**Extracted text**
------------------------------------

With my eldest son turning 12 this week (!) and both of my sons’ teachers having just had their first babies, I have had cause to reflect on where the time has gone. I wrote this for them, but it is possibly a little bit for me too…………..
Twelve years ago when I stepped out of my classroom for the last time, and took a giant leap into motherhood, I had no idea what to expect. My friends and colleagues hugged me and wished me well, many giving all sorts of advice. I thought I would share with you some of the advice I wish I was given.
5 things I wish I had been told before my first baby:
1. It’s ok to be terrified
I was never ready for children, until one day my good friend – who was 6 months pregnant – confided in me that she was terrified. This secret was the best gift I was given. It gave me the permission to try for a baby, even though I was terrified too.
When my boys were born, I was terrified about a million things: what if someone hurts them, what if I hurt them, what if they are not getting enough milk, what if they are too hot, too cold, what if they stop breathing when they are asleep, what if they don’t get enough sleep, what if they get germs from the shopping trolley, what if they won’t eat, what if they eat too much…………………………. aaaaggghhhh!!
My boys are now 12 and 9 and I am still terrified of a million things. It never goes away. Terrified is your new normal. But that’s ok. At some point along the way your heart reaches out and wraps up all of your worries and anxieties (and sheer terror) in love and while these things do bubble to the surface every now and then, the joy of the love you feel for this being you grew inside of you, always overrides your fears.

------------------------------------

**Extracted material**
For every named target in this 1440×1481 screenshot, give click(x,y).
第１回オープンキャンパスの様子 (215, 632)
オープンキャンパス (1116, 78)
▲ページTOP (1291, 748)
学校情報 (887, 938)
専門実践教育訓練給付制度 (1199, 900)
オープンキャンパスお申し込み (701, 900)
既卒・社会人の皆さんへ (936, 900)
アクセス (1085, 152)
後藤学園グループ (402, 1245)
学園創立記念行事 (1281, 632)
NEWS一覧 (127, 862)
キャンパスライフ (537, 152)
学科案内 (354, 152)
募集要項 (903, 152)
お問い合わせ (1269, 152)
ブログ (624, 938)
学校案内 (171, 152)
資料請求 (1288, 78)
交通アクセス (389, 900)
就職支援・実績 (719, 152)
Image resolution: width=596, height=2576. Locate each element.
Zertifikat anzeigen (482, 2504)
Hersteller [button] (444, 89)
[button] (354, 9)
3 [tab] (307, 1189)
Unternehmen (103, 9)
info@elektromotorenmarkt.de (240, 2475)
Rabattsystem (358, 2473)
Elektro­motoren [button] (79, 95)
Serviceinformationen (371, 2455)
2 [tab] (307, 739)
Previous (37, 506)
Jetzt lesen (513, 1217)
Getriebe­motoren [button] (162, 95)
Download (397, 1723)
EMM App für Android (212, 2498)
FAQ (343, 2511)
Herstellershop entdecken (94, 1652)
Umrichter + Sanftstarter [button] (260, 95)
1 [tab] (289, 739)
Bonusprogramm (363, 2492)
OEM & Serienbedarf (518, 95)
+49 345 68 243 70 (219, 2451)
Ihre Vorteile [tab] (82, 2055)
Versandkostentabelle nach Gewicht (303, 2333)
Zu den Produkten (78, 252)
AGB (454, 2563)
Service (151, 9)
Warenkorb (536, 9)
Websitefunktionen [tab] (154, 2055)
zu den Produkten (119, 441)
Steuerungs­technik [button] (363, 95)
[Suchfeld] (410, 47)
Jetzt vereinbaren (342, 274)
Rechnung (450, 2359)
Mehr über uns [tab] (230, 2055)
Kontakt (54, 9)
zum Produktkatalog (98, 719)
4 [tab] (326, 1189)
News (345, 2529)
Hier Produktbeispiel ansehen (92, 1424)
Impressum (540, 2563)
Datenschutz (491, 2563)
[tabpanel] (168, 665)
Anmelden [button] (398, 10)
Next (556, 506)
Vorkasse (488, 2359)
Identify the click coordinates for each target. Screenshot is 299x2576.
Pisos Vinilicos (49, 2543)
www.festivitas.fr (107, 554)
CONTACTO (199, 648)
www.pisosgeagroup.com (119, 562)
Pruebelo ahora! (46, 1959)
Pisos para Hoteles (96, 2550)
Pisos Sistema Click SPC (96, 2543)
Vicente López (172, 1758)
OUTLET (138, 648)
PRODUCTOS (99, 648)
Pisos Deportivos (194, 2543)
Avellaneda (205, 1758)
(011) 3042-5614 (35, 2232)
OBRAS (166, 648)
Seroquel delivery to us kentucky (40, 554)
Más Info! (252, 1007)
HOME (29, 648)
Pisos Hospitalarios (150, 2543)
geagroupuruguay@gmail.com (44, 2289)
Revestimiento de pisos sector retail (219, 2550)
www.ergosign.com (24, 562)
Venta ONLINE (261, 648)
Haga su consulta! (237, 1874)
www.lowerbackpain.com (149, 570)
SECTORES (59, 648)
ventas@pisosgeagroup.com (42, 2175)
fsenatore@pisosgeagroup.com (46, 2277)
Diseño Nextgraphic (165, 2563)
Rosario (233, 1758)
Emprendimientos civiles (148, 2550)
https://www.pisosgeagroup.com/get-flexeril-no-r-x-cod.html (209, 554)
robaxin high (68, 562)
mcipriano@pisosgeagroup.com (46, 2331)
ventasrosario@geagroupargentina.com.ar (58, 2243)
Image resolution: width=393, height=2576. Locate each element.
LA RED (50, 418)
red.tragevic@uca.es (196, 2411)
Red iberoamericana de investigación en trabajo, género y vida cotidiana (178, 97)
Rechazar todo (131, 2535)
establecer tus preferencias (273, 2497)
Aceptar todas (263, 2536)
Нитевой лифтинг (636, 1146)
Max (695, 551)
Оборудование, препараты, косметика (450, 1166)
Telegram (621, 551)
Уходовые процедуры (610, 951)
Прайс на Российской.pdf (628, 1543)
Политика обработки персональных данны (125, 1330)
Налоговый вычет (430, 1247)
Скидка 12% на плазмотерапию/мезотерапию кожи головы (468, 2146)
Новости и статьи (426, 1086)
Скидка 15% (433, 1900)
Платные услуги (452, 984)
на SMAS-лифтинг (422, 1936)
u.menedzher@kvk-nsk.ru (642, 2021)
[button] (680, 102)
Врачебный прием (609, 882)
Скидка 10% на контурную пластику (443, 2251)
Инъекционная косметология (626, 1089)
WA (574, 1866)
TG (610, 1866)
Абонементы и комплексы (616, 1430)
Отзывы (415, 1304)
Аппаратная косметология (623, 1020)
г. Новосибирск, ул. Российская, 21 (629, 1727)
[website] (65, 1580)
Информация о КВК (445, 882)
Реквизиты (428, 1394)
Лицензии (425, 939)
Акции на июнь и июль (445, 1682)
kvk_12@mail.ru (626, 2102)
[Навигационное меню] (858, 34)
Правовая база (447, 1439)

------------------------------------

**About this exercise**
Can you output the full motherhood post word for word, from its first line to its last? Rely only on the motherhood post, not on the records.

**Response to this task**
With my eldest son turning 12 this week (!) and both of my sons’ teachers having just had their first babies, I have had cause to reflect on where the time has gone. I wrote this for them, but it is possibly a little bit for me too…………..
Twelve years ago when I stepped out of my classroom for the last time, and took a giant leap into motherhood, I had no idea what to expect. My friends and colleagues hugged me and wished me well, many giving all sorts of advice. I thought I would share with you some of the advice I wish I was given.
5 things I wish I had been told before my first baby:
1. It’s ok to be terrified
I was never ready for children, until one day my good friend – who was 6 months pregnant – confided in me that she was terrified. This secret was the best gift I was given. It gave me the permission to try for a baby, even though I was terrified too.
When my boys were born, I was terrified about a million things: what if someone hurts them, what if I hurt them, what if they are not getting enough milk, what if they are too hot, too cold, what if they stop breathing when they are asleep, what if they don’t get enough sleep, what if they get germs from the shopping trolley, what if they won’t eat, what if they eat too much…………………………. aaaaggghhhh!!
My boys are now 12 and 9 and I am still terrified of a million things. It never goes away. Terrified is your new normal. But that’s ok. At some point along the way your heart reaches out and wraps up all of your worries and anxieties (and sheer terror) in love and while these things do bubble to the surface every now and then, the joy of the love you feel for this being you grew inside of you, always overrides your fears.